Penetration Testing

How well will your security hold up against an attack?

Penetration tests play a critical role in establishing the efficacy of your current security posture by identifying vulnerabilities within your environment before they can be exploited by cyber criminals or others with malicious intent. These proactive simulations, when conducted on a consistent basis, test your defenses against Fortis experts using real-world ethical hacking techniques to determine if your devices, applications, and network can be compromised. The results deliver unbiased, third-party insights on ways your organization can improve protection and reduce risk.


  • Test different aspects of your security infrastructure
  • Uncover areas of high risk that may otherwise remain impossible to detect without exposure to a vulnerability scan or well-planned attack
  • Determine how your organization may be impacted before, during, and after a successful attack
  • Deliver undeniable evidence to support further investments in security solutions and services
  • Satisfy compliance requirements to meet security standards and special certifications, which often require regular penetration testing

Fortis offers three distinct types of penetration tests, each designed to focus on different aspects of your environment. Each pen test includes a detailed report summarizing the results and making recommendations on how to improve the security posture of your organization.

Internal Pen Test

An internal pen test examines the risks associated with a compromised host already connected to your network, or an employee acting with malicious intent. A small PC is shipped to your organization, and once connected, provides the off-site Fortis team with limited access to your network. They then attempt to obtain user credentials, escalate privileges, and access highly sensitive IT assets and data.

External Pen Test

An external pen test takes the perspective of an internet attacker attempting to breach your network perimeter from the outside. Your organization provides a list of IP addresses and domain names to include as part of the assessment, and an expert from Fortis tries to remotely gain access and venture deep into your network using a variety of sophisticated tactics.

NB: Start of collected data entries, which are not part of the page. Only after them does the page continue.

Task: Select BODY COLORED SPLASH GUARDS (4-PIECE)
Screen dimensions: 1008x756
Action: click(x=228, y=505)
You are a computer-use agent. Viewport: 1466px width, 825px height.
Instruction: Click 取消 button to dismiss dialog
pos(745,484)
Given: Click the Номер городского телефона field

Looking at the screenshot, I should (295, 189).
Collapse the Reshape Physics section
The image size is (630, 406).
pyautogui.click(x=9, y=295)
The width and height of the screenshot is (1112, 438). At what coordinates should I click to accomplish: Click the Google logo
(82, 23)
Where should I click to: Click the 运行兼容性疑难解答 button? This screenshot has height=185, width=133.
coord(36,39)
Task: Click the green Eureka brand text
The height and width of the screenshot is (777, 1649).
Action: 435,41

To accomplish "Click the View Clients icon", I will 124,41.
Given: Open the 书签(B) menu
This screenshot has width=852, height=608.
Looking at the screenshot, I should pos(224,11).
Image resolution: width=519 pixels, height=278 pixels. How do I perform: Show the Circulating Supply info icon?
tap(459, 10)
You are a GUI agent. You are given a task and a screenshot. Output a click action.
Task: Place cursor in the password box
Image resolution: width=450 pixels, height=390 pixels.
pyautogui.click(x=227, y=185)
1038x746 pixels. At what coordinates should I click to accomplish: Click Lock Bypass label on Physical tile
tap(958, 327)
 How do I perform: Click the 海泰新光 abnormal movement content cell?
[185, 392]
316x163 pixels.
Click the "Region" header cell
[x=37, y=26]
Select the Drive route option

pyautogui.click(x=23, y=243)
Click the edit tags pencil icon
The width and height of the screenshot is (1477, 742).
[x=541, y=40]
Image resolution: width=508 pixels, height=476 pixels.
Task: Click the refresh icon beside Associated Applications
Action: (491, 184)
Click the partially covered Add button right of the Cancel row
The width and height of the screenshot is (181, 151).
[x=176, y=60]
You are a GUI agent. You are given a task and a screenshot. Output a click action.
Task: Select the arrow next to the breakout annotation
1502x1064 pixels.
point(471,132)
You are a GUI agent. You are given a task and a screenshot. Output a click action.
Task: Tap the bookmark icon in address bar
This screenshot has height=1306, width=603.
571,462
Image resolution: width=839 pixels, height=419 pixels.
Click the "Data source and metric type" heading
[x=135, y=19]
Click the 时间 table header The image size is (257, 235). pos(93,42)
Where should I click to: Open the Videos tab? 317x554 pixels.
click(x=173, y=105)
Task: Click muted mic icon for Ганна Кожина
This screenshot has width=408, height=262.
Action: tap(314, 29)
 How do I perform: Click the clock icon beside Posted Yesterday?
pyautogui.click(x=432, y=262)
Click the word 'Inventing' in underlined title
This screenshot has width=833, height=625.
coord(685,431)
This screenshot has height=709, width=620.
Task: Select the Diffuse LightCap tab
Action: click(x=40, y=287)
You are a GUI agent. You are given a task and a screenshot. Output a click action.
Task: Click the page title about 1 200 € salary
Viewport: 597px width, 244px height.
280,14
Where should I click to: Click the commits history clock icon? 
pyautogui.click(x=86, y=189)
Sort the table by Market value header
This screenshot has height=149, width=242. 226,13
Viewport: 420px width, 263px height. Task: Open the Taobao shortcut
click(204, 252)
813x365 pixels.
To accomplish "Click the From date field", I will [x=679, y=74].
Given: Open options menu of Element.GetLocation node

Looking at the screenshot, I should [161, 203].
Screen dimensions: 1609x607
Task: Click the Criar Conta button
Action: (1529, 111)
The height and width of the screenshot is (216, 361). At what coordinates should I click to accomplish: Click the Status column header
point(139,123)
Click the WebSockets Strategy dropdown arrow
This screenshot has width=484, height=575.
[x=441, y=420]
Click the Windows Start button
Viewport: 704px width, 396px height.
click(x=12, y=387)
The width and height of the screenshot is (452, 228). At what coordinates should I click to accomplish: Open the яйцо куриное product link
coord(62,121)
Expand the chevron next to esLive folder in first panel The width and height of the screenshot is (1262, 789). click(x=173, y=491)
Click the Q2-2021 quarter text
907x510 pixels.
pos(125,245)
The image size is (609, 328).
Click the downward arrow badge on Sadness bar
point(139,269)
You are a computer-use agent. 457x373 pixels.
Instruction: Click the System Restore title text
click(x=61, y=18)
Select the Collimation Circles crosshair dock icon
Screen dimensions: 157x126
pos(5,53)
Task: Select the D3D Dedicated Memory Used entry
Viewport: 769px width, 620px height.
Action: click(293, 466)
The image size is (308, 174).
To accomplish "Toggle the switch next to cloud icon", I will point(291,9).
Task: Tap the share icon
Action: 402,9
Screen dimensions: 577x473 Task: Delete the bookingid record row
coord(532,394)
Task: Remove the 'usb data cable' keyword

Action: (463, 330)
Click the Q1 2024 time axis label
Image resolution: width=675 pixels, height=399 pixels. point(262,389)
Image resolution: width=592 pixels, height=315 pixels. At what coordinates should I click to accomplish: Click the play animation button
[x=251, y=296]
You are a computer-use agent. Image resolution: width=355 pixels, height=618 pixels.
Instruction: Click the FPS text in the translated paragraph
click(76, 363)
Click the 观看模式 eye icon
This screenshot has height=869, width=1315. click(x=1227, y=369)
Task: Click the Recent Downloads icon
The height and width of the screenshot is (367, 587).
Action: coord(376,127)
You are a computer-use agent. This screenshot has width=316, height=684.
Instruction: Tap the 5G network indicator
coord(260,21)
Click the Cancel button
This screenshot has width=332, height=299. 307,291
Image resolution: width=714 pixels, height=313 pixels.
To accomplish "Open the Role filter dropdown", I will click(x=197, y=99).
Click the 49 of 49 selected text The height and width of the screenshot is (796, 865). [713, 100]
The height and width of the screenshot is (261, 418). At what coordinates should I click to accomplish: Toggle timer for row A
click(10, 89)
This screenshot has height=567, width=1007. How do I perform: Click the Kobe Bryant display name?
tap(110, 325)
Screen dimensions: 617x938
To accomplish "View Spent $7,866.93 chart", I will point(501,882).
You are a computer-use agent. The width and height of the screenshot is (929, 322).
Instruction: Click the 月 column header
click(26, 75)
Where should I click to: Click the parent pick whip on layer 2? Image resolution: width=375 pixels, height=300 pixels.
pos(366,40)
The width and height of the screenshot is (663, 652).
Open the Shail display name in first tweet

Internal & External Pen Test

An internal & external pen test is a comprehensive engagement that simulates an attack on every aspect of your organization’s infrastructure. This exhaustive approach primarily focuses on stealth and detection avoidance as experts from Fortis attempt to breach your organization’s internet-facing systems using a list of IP addresses and DNS information while also trying to move laterally throughout your environment from a small PC connected to the internal network.